+++ Data for analysis
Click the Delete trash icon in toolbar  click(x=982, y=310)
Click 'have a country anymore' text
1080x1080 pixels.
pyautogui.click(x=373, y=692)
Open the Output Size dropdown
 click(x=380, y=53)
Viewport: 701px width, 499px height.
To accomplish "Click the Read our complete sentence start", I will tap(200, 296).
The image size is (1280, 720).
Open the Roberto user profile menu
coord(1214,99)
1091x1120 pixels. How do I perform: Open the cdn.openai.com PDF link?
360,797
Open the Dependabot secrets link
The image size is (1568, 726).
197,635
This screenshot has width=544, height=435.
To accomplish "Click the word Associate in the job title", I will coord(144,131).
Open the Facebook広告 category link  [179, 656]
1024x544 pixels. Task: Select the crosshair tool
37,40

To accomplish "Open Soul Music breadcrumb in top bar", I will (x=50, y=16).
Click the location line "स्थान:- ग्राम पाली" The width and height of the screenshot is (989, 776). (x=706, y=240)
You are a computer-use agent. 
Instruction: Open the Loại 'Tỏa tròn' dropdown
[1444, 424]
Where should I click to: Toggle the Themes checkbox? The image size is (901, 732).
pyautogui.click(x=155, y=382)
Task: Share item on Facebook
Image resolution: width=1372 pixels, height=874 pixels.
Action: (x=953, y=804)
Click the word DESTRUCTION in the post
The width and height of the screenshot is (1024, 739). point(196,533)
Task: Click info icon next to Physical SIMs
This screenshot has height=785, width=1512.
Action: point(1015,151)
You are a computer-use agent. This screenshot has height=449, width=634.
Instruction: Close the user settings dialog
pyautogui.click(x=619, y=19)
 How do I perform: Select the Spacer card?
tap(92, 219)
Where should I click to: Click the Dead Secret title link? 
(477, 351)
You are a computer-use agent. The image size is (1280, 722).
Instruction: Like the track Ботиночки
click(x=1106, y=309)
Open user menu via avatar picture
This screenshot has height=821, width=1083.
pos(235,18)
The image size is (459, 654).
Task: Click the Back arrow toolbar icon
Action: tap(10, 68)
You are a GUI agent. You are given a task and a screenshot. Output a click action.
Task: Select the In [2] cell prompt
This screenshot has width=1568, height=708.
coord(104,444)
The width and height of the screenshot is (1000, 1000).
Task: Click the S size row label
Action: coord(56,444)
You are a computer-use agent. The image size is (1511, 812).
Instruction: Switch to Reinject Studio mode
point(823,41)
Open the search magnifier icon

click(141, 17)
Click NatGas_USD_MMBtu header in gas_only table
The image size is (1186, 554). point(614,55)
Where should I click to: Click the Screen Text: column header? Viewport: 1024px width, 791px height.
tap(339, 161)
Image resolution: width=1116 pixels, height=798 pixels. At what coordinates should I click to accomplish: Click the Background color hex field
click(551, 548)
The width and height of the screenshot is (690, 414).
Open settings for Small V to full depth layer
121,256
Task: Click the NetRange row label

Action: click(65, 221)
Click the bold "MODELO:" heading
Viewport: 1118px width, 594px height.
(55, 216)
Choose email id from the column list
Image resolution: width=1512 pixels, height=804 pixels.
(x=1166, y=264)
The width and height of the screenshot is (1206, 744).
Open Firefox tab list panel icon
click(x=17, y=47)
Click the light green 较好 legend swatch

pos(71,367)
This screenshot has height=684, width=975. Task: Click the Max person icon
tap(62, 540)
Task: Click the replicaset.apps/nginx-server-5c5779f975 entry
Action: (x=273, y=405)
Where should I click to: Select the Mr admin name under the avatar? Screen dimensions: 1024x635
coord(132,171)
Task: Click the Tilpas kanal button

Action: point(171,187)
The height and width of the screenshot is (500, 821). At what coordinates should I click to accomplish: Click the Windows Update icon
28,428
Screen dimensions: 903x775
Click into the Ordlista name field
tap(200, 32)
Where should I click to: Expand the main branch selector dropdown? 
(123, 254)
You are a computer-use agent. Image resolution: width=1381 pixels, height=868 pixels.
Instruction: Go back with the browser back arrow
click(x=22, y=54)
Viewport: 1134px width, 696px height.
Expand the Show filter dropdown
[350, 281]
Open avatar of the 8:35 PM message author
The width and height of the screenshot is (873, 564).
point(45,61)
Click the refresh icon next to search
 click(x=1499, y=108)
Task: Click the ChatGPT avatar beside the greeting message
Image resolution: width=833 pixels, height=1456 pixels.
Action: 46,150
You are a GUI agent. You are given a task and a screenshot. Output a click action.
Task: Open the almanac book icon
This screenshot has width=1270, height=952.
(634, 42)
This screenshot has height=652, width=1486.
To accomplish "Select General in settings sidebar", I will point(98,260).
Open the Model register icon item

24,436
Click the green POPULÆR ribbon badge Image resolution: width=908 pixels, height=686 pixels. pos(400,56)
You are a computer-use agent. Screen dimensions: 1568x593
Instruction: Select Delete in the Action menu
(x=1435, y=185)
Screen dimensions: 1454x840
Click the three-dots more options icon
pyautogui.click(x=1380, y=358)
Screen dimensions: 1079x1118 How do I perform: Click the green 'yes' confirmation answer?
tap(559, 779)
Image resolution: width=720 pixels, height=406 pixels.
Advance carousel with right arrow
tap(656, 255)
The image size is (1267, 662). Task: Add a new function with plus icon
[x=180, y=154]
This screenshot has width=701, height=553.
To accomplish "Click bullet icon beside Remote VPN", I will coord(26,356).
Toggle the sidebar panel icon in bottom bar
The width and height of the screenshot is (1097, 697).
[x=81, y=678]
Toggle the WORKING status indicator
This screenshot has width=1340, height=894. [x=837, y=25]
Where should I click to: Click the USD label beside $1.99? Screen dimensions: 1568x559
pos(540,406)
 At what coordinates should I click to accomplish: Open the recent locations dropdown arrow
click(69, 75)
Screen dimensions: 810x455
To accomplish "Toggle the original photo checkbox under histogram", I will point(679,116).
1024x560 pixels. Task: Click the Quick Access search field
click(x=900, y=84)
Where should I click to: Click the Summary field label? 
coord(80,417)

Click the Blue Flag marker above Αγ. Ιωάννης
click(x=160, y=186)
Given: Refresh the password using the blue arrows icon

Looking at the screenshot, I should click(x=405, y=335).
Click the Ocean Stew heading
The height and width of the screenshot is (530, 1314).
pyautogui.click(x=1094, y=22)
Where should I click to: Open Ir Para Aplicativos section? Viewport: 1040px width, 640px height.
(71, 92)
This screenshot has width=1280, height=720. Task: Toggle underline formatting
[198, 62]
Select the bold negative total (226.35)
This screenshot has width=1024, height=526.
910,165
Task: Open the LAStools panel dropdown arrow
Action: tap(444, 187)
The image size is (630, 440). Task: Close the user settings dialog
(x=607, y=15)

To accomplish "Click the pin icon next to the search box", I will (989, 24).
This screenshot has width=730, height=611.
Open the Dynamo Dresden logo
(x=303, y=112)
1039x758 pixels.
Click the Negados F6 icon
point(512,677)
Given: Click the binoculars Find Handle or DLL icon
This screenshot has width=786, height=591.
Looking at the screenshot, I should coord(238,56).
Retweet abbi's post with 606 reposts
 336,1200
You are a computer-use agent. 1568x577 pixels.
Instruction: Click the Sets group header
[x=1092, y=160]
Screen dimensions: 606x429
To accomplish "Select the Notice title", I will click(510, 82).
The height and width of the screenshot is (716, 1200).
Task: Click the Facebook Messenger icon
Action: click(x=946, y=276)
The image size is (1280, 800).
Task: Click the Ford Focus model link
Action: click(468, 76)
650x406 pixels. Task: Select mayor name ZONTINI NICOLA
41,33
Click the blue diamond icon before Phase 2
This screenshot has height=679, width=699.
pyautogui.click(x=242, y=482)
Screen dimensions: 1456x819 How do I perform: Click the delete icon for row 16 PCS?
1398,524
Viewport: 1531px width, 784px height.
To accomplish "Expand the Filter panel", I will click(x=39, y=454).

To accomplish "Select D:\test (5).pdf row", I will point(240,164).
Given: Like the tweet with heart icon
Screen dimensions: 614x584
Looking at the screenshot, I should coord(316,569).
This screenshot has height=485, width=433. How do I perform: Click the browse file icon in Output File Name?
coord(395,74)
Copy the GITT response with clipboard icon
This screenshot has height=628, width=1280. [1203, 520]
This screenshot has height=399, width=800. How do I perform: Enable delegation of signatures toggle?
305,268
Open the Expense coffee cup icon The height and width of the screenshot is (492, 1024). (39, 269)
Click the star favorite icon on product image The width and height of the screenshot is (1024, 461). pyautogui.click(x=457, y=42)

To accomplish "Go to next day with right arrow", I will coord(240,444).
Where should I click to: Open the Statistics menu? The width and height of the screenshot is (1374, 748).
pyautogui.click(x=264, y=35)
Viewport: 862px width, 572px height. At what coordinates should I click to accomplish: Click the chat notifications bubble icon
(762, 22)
++++++
Only lines containing "computer" belong in the answer; copy every such line from the records.

● Your response
You are a computer-use agent. 
You are a computer-use agent. This screenshot has height=449, width=634.
You are a computer-use agent. The image size is (1280, 722).
You are a computer-use agent. The image size is (1511, 812).
You are a computer-use agent. Image resolution: width=1381 pixels, height=868 pixels.
You are a computer-use agent. Screen dimensions: 1568x593
You are a computer-use agent. 1568x577 pixels.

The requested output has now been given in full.